Anna Vakili, plus-size model and "Love Island "Season 5 Contestant Yahoo UK News

It is so frustrating that the media picks and chooses women that are the "ideal" version of plus sized. In the fashion world, plus-size starts at size 8. EIGHT. In real life, plus-size women are women who are size 16 and up. Plunkett Research, a marketing research company, estimated in 2018 that 68% of women in America wear a size 16 to 18. This is a vast difference to what we are being told by the media. Just because a woman is curvy and has big breasts, does NOT mean that they are plus size.
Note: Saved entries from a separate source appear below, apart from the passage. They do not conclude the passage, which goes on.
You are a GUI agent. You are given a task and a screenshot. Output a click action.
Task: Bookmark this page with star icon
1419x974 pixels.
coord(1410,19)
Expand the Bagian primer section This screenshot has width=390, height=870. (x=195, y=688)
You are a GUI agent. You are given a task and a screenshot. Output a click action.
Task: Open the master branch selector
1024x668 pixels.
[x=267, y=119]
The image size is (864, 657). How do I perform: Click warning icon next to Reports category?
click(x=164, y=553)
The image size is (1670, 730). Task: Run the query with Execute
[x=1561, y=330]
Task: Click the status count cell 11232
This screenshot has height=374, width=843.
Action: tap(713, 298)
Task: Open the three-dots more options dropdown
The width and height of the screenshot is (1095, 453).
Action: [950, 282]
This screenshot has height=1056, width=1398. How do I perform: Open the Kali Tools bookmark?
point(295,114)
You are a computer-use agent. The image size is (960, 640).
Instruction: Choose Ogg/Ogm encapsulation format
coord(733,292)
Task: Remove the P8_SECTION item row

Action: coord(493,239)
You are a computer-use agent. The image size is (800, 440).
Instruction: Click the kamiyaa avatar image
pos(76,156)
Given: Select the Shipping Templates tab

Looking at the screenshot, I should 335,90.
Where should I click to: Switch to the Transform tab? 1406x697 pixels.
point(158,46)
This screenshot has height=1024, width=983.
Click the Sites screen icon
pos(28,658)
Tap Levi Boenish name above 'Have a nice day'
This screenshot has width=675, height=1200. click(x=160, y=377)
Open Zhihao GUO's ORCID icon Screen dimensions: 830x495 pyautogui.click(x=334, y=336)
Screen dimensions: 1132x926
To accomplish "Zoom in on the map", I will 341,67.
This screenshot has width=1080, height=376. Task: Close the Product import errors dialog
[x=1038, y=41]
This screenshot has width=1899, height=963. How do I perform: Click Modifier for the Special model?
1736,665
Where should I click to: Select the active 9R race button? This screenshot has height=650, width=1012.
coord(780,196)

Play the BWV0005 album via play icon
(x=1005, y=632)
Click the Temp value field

Marketing teams for television shows, magazines, and other forms of media need to realize that the industry's idea of plus size is not proportionate to reality.

I am all for inclusion, but I also recognize that in order for inclusion to actually happen, it needs to be accurate.

"Love Island" is not the only culprit of being unrealistic in woman's sizes, and I don't fully blame them for this choice. I think this is a perfect example of the unrealistic expectations that our society puts on women. When the media tells the world that expectations are vastly different from reality, it causes women to internalize that message and compare themselves to these unrealistic standards.

By bringing the truth to the public, it allows women to know that they should not compare themselves and feel bad about themselves. Everyone is beautiful. Picking and choosing the "ideal" woman or the "ideal" plus-size woman is completely deceitful. We as a society need to do better.